Glass Half-Full or Half-Empty? Choose Wisely for a Long Life

Do you see the glass as half-empty or half-full?

If it's the former, you might want to reconsider.  A new survey has found that those having a positive attitude could be evolutionarily advantageous, according to Cornell researchers who simulated generations of evolution in a computational model, newswise.com reports.

The web quotes the researchers as saying that these findings offer scientific support to the ancient philosophical insights from China, Greece and India, which encourage cultivating long-term contentment or life satisfaction rather than grasping at the fleeting joy of instant gratification.

Hmm. Guess they've met many millennials.

“In an evolutionary sense, you have to evaluate your life on the basis of more than what happened just now,” says Shimon Edelman, professor of psychology and a co-author of the study.

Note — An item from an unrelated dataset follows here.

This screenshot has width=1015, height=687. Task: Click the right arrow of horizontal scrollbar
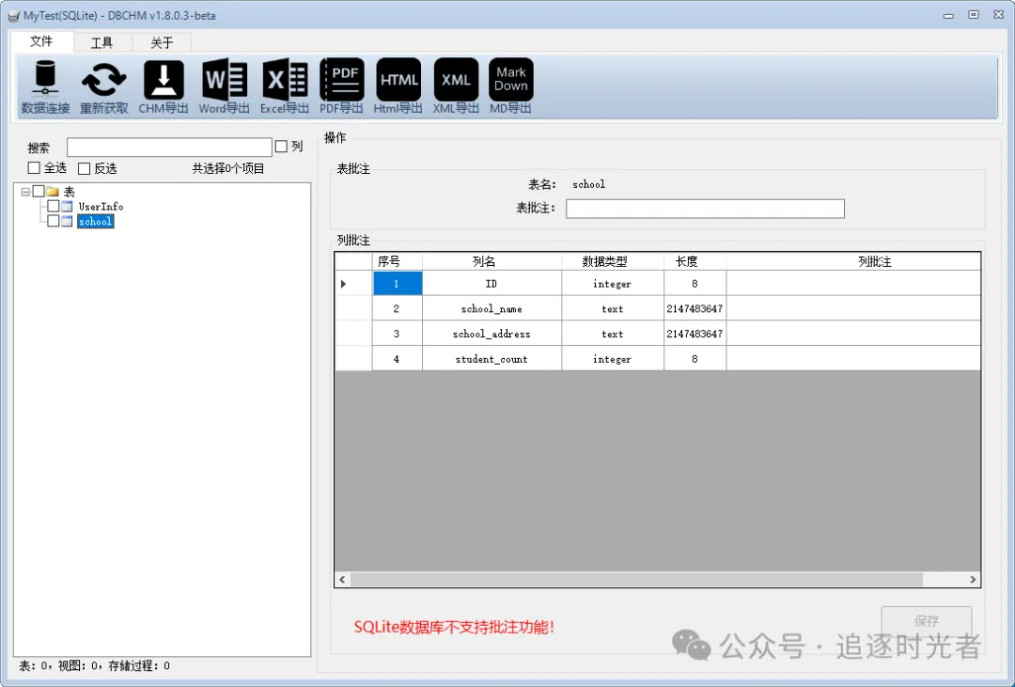point(973,580)
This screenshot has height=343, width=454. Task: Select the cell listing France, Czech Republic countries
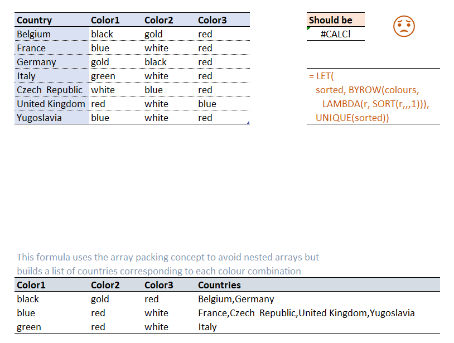coord(306,313)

 It took having cancer, for me, to learn to live in the moment.  I was very lucky. My cancer was not invasive and here I am, 12 years later, even though I had to go through Stage IV treatment for Stage 0 cancer.  But there's nothing like cancer to make you realize you are not going to live forever, and to know people who were not as lucky as you (a close friend and survivor in my support group died right after her 37th birthday).

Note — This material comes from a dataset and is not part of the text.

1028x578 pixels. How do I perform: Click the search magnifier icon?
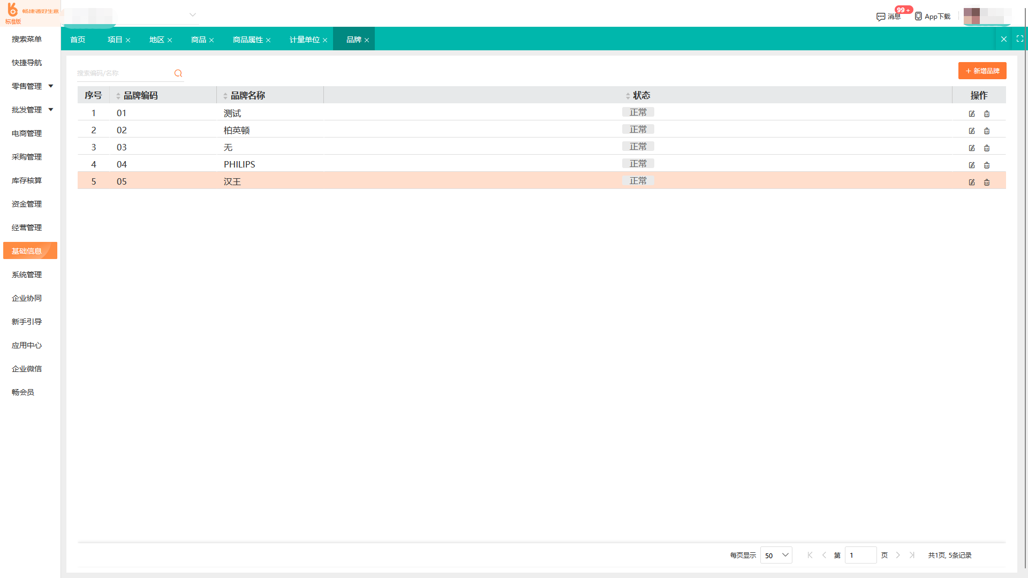(179, 73)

 It sharpens life all around you.  I had a three-year-old at the time and I was terrified I would not live to see him graduate from high school.  He's now a freshman, about to become a sophomore. 

You do lose your sense of gratefulness, and remembering to live in the present.  What's that saying?  The past is history, the future, a mystery, today is a gift and that's why we call it the present.

In their computations, the “agents” or simulated actors researchers created in the study that survived to produce offspring in the model were the ones that attached more weight to longer-term happiness than to momentary happiness, especially when food was scarce. They also “remembered” past happiness for a longer period of time than their less-successful counterparts.

No matter whether food was abundant or scarce, the agents that had a more positive outlook survived, while their counterparts who gave more attention to short-term joy and a negative attitude died off.

And when agents compared their food resources with their friends’, their friends did worse when food was abundant.

“It may indeed be advisable, at least under conditions of scarcity or adversity, to focus on longer-term well-being or contentment over momentary pleasures and to be less envious of one’s neighbors. Also, in general, it may be wise to mark happy events more than unhappy ones,” Edelman says.